> [Data for this exercise]:
* * * * * * *

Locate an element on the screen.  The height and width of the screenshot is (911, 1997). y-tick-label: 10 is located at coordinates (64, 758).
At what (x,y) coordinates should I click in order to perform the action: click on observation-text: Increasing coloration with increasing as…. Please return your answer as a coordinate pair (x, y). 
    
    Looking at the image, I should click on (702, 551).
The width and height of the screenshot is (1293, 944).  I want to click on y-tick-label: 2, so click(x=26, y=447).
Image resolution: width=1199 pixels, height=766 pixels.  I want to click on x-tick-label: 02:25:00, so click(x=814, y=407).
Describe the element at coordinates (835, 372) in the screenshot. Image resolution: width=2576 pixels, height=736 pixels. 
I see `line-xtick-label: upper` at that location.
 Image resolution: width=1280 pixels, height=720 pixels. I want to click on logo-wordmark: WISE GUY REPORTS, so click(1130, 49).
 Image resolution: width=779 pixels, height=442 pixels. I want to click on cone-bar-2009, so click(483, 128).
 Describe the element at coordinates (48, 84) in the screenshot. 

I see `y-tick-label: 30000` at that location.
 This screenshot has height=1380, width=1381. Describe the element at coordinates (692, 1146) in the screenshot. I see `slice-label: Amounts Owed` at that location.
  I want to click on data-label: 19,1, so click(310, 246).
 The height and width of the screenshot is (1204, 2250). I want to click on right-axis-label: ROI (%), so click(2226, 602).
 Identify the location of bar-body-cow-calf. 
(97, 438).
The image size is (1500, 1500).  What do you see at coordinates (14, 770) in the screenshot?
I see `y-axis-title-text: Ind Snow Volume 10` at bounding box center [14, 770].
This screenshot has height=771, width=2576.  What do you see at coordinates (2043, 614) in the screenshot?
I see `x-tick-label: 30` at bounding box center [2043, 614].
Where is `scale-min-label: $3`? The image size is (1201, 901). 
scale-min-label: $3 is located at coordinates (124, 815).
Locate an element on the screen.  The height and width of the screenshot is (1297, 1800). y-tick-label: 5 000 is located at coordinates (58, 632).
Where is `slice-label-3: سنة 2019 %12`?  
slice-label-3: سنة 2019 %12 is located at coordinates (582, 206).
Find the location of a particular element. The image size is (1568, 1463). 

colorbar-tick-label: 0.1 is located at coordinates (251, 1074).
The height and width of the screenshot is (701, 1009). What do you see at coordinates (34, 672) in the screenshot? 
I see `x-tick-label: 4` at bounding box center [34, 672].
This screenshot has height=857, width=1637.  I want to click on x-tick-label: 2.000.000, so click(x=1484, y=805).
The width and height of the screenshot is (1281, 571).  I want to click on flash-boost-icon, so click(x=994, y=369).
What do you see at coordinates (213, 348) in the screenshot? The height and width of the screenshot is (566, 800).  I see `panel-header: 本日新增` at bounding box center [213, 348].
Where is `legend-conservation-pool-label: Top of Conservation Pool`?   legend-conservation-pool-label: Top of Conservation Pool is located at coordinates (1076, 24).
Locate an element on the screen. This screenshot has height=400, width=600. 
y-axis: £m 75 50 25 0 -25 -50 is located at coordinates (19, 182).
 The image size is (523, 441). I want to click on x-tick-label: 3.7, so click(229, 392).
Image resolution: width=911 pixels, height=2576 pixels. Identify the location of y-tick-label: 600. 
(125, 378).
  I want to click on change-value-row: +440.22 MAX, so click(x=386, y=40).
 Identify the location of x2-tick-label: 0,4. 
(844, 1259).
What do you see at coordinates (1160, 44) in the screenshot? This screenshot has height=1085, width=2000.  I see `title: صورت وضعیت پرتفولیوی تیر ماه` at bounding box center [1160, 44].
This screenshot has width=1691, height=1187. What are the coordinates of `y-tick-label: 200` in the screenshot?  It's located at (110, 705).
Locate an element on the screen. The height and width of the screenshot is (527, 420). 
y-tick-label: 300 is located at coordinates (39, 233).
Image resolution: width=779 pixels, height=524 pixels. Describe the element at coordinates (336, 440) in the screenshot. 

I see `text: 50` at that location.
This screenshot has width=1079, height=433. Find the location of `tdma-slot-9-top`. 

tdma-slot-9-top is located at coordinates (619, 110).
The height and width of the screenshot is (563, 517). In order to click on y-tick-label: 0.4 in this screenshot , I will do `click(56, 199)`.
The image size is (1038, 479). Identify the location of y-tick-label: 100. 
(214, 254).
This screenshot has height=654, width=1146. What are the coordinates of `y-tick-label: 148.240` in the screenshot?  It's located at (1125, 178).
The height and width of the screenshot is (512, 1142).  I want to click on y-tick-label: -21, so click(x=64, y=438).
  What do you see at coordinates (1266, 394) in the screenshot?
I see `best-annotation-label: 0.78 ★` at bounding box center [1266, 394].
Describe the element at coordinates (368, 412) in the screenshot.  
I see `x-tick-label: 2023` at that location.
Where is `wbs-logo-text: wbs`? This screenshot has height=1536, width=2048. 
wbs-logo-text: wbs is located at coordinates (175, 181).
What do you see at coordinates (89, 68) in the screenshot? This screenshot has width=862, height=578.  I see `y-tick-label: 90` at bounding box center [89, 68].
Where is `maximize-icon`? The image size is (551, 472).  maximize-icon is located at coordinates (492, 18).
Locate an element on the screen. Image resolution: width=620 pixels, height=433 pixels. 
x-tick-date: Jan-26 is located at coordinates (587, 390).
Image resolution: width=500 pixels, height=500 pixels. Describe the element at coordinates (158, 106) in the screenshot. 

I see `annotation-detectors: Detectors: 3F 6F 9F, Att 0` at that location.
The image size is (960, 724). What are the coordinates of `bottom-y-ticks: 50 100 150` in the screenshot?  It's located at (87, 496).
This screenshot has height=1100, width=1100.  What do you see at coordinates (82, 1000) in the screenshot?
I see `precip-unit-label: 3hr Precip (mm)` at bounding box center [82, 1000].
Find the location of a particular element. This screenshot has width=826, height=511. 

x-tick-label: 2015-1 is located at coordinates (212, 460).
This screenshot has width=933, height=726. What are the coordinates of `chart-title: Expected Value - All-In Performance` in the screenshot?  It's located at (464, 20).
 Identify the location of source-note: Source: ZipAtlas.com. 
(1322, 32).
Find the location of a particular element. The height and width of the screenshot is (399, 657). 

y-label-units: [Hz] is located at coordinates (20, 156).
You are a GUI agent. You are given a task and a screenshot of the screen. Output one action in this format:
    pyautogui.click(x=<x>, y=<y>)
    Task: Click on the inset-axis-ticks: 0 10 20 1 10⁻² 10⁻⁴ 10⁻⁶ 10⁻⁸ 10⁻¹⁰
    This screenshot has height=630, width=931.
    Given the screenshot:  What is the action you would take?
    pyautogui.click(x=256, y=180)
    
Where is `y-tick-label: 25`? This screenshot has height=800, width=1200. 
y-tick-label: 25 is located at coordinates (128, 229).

* * * * * * *

> [Aim of the exercise]: Can you write out all of the data above word for word, keeping every line unchanged?

> [Exercise response]:
Locate an element on the screen.  The height and width of the screenshot is (911, 1997). y-tick-label: 10 is located at coordinates (64, 758).
At what (x,y) coordinates should I click in order to perform the action: click on observation-text: Increasing coloration with increasing as…. Please return your answer as a coordinate pair (x, y). 
    
    Looking at the image, I should click on (702, 551).
The width and height of the screenshot is (1293, 944).  I want to click on y-tick-label: 2, so click(x=26, y=447).
Image resolution: width=1199 pixels, height=766 pixels.  I want to click on x-tick-label: 02:25:00, so click(x=814, y=407).
Describe the element at coordinates (835, 372) in the screenshot. Image resolution: width=2576 pixels, height=736 pixels. 
I see `line-xtick-label: upper` at that location.
 Image resolution: width=1280 pixels, height=720 pixels. I want to click on logo-wordmark: WISE GUY REPORTS, so click(1130, 49).
 Image resolution: width=779 pixels, height=442 pixels. I want to click on cone-bar-2009, so click(483, 128).
 Describe the element at coordinates (48, 84) in the screenshot. 

I see `y-tick-label: 30000` at that location.
 This screenshot has height=1380, width=1381. Describe the element at coordinates (692, 1146) in the screenshot. I see `slice-label: Amounts Owed` at that location.
  I want to click on data-label: 19,1, so click(310, 246).
 The height and width of the screenshot is (1204, 2250). I want to click on right-axis-label: ROI (%), so click(2226, 602).
 Identify the location of bar-body-cow-calf. 
(97, 438).
The image size is (1500, 1500).  What do you see at coordinates (14, 770) in the screenshot?
I see `y-axis-title-text: Ind Snow Volume 10` at bounding box center [14, 770].
This screenshot has height=771, width=2576.  What do you see at coordinates (2043, 614) in the screenshot?
I see `x-tick-label: 30` at bounding box center [2043, 614].
Where is `scale-min-label: $3`? The image size is (1201, 901). 
scale-min-label: $3 is located at coordinates (124, 815).
Locate an element on the screen.  The height and width of the screenshot is (1297, 1800). y-tick-label: 5 000 is located at coordinates (58, 632).
Where is `slice-label-3: سنة 2019 %12`?  
slice-label-3: سنة 2019 %12 is located at coordinates (582, 206).
Find the location of a particular element. The image size is (1568, 1463). 

colorbar-tick-label: 0.1 is located at coordinates (251, 1074).
The height and width of the screenshot is (701, 1009). What do you see at coordinates (34, 672) in the screenshot? 
I see `x-tick-label: 4` at bounding box center [34, 672].
This screenshot has height=857, width=1637.  I want to click on x-tick-label: 2.000.000, so click(x=1484, y=805).
The width and height of the screenshot is (1281, 571).  I want to click on flash-boost-icon, so click(x=994, y=369).
What do you see at coordinates (213, 348) in the screenshot? The height and width of the screenshot is (566, 800).  I see `panel-header: 本日新增` at bounding box center [213, 348].
Where is `legend-conservation-pool-label: Top of Conservation Pool`?   legend-conservation-pool-label: Top of Conservation Pool is located at coordinates (1076, 24).
Locate an element on the screen. This screenshot has height=400, width=600. 
y-axis: £m 75 50 25 0 -25 -50 is located at coordinates (19, 182).
 The image size is (523, 441). I want to click on x-tick-label: 3.7, so click(229, 392).
Image resolution: width=911 pixels, height=2576 pixels. Identify the location of y-tick-label: 600. 
(125, 378).
  I want to click on change-value-row: +440.22 MAX, so click(x=386, y=40).
 Identify the location of x2-tick-label: 0,4. 
(844, 1259).
What do you see at coordinates (1160, 44) in the screenshot? This screenshot has height=1085, width=2000.  I see `title: صورت وضعیت پرتفولیوی تیر ماه` at bounding box center [1160, 44].
This screenshot has width=1691, height=1187. What are the coordinates of `y-tick-label: 200` in the screenshot?  It's located at (110, 705).
Locate an element on the screen. The height and width of the screenshot is (527, 420). 
y-tick-label: 300 is located at coordinates (39, 233).
Image resolution: width=779 pixels, height=524 pixels. Describe the element at coordinates (336, 440) in the screenshot. 

I see `text: 50` at that location.
This screenshot has width=1079, height=433. Find the location of `tdma-slot-9-top`. 

tdma-slot-9-top is located at coordinates (619, 110).
The height and width of the screenshot is (563, 517). In order to click on y-tick-label: 0.4 in this screenshot , I will do `click(56, 199)`.
The image size is (1038, 479). Identify the location of y-tick-label: 100. 
(214, 254).
This screenshot has height=654, width=1146. What are the coordinates of `y-tick-label: 148.240` in the screenshot?  It's located at (1125, 178).
The height and width of the screenshot is (512, 1142).  I want to click on y-tick-label: -21, so click(x=64, y=438).
  What do you see at coordinates (1266, 394) in the screenshot?
I see `best-annotation-label: 0.78 ★` at bounding box center [1266, 394].
Describe the element at coordinates (368, 412) in the screenshot.  
I see `x-tick-label: 2023` at that location.
Where is `wbs-logo-text: wbs`? This screenshot has height=1536, width=2048. 
wbs-logo-text: wbs is located at coordinates (175, 181).
What do you see at coordinates (89, 68) in the screenshot? This screenshot has width=862, height=578.  I see `y-tick-label: 90` at bounding box center [89, 68].
Where is `maximize-icon`? The image size is (551, 472).  maximize-icon is located at coordinates (492, 18).
Locate an element on the screen. Image resolution: width=620 pixels, height=433 pixels. 
x-tick-date: Jan-26 is located at coordinates (587, 390).
Image resolution: width=500 pixels, height=500 pixels. Describe the element at coordinates (158, 106) in the screenshot. 

I see `annotation-detectors: Detectors: 3F 6F 9F, Att 0` at that location.
The image size is (960, 724). What are the coordinates of `bottom-y-ticks: 50 100 150` in the screenshot?  It's located at (87, 496).
This screenshot has height=1100, width=1100.  What do you see at coordinates (82, 1000) in the screenshot?
I see `precip-unit-label: 3hr Precip (mm)` at bounding box center [82, 1000].
Find the location of a particular element. This screenshot has width=826, height=511. 

x-tick-label: 2015-1 is located at coordinates (212, 460).
This screenshot has width=933, height=726. What are the coordinates of `chart-title: Expected Value - All-In Performance` in the screenshot?  It's located at (464, 20).
 Identify the location of source-note: Source: ZipAtlas.com. 
(1322, 32).
Find the location of a particular element. The height and width of the screenshot is (399, 657). 

y-label-units: [Hz] is located at coordinates (20, 156).
You are a GUI agent. You are given a task and a screenshot of the screen. Output one action in this format:
    pyautogui.click(x=<x>, y=<y>)
    Task: Click on the inset-axis-ticks: 0 10 20 1 10⁻² 10⁻⁴ 10⁻⁶ 10⁻⁸ 10⁻¹⁰
    This screenshot has height=630, width=931.
    Given the screenshot:  What is the action you would take?
    pyautogui.click(x=256, y=180)
    
Where is `y-tick-label: 25`? This screenshot has height=800, width=1200. 
y-tick-label: 25 is located at coordinates (128, 229).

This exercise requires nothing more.